La pratique du 16/8 (seize heures de jeûne, huit heures d'alimentation) est de plus en plus étudiée. Elle ne convient pas à tous et mérite un encadrement, notamment chez les femmes pré-ménopausées et les personnes ayant des antécédents de troubles alimentaires.
Certaines situations exigent de s'abstenir ou de demander un avis médical avant d'entreprendre une cure.
| Situation | Raison principale |
|---|---|
| Grossesse, allaitement | Besoins accrus, risque de déséquilibre |
| Diabète sous traitement | Risque d'hypoglycémie ou de déséquilibre |
| Insuffisance rénale ou hépatique | Charge en oxalates, en potassium, filtration |
| Hypotension marquée | Baisse supplémentaire mal tolérée |
| Troubles du comportement alimentaire | Risque d'aggravation du rapport à l'aliment |
| Anticoagulants (AVK) | Jus verts riches en vitamine K |
| Calculs rénaux oxaliques | Épinards, betterave, rhubarbe riches en oxalates |
| Enfants, adolescents, seniors fragiles | Croissance, dénutrition, fragilité |
La cure de jus « détox » n'est ni la solution miracle vendue par le marketing, ni une pratique à rejeter en bloc. Ses effets ressentis sont réels, mais ils tiennent à la rupture avec les excès plus qu'à un mystérieux nettoyage cellulaire. Une cure courte et encadrée peut servir de déclic vers une hygiène de vie plus sobre, à condition de respecter les contre-indications et de ne pas l'idéaliser. L'essentiel reste l'alimentation quotidienne riche en végétaux, en fibres et en micronutriments, dans une approche globale et sans se substituer à un avis médical.
Plutôt qu'une cure express, une routine de fond peut prendre le relais : voici de quoi comparer les compléments détox selon leur composition, leur dosage et leurs précautions.
Non, pas au sens où l'entend le marketing. Le corps assure naturellement ses fonctions d'élimination via le foie, les reins et l'intestin, et aucune étude solide ne montre qu'un jus les accélère. Le bénéfice ressenti d'une cure tient surtout à la pause qu'elle impose sur l'alcool, le sucre et les aliments ultra-transformés.

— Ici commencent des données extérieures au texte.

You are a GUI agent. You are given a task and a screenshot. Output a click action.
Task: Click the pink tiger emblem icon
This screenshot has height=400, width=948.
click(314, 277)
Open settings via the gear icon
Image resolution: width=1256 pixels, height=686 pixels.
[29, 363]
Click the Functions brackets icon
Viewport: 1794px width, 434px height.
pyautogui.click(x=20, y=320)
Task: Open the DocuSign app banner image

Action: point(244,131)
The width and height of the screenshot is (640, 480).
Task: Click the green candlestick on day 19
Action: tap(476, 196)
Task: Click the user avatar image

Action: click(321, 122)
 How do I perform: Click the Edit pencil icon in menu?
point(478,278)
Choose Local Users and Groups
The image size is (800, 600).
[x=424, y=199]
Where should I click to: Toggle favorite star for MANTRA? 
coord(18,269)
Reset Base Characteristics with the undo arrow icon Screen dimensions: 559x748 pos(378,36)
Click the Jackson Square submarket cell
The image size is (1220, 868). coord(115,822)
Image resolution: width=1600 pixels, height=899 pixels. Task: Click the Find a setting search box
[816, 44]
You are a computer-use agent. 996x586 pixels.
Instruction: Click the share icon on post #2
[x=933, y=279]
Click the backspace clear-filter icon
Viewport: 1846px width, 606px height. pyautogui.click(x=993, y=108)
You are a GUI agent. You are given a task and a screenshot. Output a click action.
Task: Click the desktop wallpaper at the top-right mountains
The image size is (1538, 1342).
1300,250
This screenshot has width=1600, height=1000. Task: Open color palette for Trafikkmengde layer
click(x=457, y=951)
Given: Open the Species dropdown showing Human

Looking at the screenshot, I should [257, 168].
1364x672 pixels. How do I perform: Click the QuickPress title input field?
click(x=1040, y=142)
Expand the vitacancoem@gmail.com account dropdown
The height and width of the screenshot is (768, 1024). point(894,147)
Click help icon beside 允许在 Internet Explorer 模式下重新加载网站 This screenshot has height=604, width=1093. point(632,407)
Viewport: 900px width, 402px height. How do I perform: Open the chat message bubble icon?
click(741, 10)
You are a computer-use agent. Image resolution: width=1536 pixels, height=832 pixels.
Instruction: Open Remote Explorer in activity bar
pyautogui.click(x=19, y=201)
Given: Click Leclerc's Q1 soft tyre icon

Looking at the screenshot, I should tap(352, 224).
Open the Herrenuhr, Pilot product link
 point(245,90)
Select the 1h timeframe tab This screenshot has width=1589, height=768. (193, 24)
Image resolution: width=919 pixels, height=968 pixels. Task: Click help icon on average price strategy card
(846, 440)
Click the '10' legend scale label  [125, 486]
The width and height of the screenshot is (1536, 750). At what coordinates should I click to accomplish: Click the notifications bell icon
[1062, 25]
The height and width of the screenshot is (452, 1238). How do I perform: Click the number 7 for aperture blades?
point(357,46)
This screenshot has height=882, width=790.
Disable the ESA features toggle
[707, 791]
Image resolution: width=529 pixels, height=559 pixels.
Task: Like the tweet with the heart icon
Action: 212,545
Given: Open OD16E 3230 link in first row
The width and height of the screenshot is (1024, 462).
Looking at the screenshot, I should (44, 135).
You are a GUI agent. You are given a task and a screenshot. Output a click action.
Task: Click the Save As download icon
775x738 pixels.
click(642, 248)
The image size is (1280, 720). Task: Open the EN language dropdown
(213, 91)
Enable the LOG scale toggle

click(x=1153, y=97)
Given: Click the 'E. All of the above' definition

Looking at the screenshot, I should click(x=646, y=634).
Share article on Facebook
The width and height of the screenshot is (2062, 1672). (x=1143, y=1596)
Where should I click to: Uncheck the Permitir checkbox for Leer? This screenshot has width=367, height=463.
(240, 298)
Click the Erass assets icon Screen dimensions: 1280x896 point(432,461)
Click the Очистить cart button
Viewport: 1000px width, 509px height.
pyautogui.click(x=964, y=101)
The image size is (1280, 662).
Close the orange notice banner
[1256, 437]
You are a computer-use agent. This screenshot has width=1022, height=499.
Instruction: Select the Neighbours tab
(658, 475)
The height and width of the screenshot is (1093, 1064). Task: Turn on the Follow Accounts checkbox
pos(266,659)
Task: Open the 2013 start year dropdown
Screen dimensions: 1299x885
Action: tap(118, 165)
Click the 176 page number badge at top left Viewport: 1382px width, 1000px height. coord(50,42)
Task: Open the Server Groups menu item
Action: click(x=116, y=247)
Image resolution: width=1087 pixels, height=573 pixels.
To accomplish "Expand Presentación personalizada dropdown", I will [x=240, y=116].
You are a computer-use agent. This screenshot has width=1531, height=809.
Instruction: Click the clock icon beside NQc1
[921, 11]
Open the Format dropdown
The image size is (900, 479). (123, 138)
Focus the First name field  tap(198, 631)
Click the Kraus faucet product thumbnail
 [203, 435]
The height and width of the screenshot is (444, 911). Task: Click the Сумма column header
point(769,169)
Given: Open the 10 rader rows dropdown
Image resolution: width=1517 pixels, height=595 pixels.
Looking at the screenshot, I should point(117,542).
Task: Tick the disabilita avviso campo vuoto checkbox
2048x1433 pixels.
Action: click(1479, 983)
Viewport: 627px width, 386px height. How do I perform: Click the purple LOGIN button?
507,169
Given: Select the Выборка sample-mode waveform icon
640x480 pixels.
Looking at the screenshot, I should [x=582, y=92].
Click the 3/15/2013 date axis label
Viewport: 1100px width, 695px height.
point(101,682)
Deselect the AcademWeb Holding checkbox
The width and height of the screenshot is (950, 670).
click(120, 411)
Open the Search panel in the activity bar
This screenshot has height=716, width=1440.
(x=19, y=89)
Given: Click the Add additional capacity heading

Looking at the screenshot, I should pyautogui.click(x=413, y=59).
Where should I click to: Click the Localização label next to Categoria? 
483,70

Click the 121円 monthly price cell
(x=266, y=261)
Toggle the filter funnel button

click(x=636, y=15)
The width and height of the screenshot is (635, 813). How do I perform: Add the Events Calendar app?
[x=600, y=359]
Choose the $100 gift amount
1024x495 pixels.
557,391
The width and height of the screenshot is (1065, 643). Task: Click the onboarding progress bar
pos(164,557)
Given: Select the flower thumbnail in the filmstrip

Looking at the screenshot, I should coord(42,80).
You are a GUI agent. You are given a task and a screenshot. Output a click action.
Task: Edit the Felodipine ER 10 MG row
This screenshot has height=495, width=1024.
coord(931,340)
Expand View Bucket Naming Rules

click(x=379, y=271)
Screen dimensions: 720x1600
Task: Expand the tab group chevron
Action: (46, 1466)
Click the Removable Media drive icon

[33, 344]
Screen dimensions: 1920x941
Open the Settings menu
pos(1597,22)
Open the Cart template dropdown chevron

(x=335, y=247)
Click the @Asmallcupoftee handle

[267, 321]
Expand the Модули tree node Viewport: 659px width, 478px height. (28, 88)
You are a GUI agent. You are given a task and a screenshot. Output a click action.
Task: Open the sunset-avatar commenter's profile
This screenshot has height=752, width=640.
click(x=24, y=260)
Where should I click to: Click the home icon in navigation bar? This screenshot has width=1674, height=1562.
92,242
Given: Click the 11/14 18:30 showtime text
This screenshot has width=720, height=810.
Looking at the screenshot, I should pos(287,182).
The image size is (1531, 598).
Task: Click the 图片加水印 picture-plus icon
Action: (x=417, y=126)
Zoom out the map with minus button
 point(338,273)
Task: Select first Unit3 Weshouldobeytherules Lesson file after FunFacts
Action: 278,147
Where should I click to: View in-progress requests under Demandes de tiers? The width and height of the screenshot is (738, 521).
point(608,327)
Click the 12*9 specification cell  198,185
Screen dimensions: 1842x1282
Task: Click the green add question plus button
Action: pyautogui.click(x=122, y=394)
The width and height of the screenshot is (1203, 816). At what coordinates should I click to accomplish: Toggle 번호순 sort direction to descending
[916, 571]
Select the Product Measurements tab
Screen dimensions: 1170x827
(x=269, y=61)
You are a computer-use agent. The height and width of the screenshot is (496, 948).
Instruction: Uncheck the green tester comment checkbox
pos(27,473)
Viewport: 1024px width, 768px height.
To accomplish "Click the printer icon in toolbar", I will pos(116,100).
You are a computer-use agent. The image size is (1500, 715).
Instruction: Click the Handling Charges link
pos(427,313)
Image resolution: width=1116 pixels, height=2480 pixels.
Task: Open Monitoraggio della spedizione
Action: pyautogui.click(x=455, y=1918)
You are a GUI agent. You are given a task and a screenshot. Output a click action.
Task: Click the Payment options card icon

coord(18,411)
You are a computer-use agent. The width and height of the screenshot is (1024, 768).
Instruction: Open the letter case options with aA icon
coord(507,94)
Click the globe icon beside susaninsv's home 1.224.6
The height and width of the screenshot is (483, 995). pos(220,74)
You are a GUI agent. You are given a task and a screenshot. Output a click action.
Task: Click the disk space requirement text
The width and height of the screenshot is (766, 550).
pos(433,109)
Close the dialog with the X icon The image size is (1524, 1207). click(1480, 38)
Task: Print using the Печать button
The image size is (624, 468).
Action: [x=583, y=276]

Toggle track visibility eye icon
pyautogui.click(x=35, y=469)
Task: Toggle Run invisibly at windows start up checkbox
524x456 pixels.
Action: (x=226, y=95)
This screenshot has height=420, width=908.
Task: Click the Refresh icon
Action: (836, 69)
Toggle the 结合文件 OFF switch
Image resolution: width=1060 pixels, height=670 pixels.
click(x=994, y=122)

Pour une personne en bonne santé qui découvre la pratique, une à trois journées suffisent largement. Au-delà, le déficit en protéines et en calories augmente les risques (fatigue, perte de masse musculaire) et un encadrement devient nécessaire. Mieux vaut une cure courte et bien préparée qu'une cure longue et improvisée.
Le jus extrait sépare le liquide de la pulpe et perd l'essentiel des fibres ; le smoothie, mixé au blender, conserve la fibre du fruit ou du légume. Le smoothie a donc une charge glycémique plus modérée et un meilleur effet de satiété. Pour limiter les pics de sucre, on privilégie les préparations à dominante de légumes.
La perte de poids observée est surtout hydrique et se reprend généralement dès le retour à une alimentation normale. Une cure peut servir de déclic pour de meilleures habitudes, mais elle ne remplace pas une alimentation équilibrée et régulière, seule à même de soutenir un poids stable sur le long terme.
Les femmes enceintes ou allaitantes, les personnes diabétiques, insuffisantes rénales ou hépatiques, hypotendues, sous anticoagulants, les personnes ayant des troubles du comportement alimentaire, les enfants et les seniors fragiles doivent s'abstenir ou demander un avis médical avant toute cure.